Exercise: Copy everything in the partial fractions solution from "The problem asks" down to "the original denominator.", keeping each character unchanged.

Question

Express each of the following as a sum of partial fractions. $$\dfrac {8}{(x-3)(3x-1)}$$

Answer

**step1** Understanding the problem

The problem asks us to express the given rational expression $$\dfrac {8}{(x-3)(3x-1)}$$ as a sum of partial fractions. This means we need to break down the complex fraction into simpler fractions whose denominators are the factors of the original denominator.

**step2** Setting up the partial fraction decomposition

Since the denominator consists of two distinct linear factors, $$(x-3)$$ and $$(3x-1)$$, we can set up the partial fraction decomposition in the following form:
$$\dfrac {8}{(x-3)(3x-1)} = \dfrac{A}{x-3} + \dfrac{B}{3x-1}$$
Here, A and B are constants that we need to determine.

Material:

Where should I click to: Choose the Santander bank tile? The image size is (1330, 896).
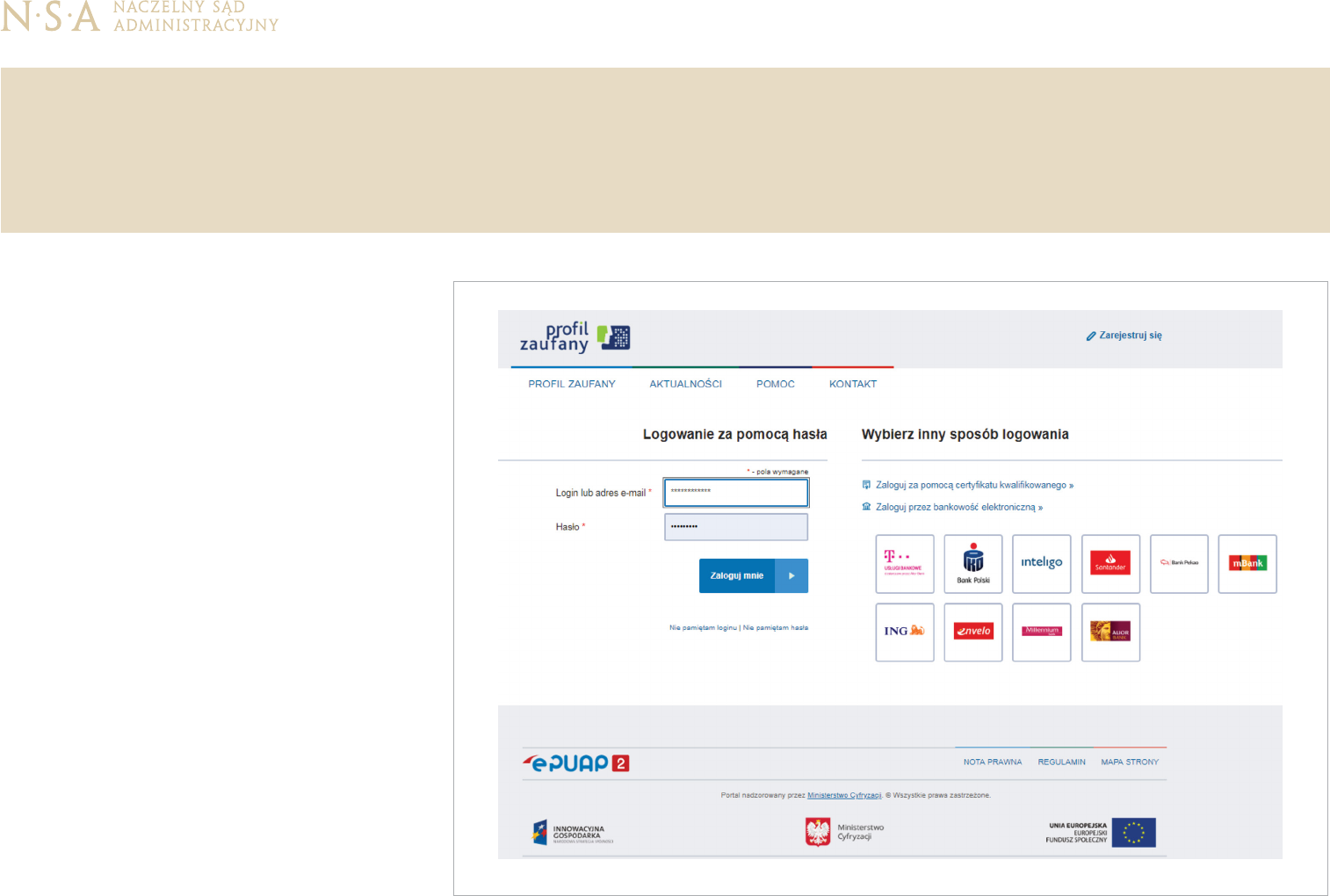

Reply:
The problem asks us to express the given rational expression $$\dfrac {8}{(x-3)(3x-1)}$$ as a sum of partial fractions. This means we need to break down the complex fraction into simpler fractions whose denominators are the factors of the original denominator.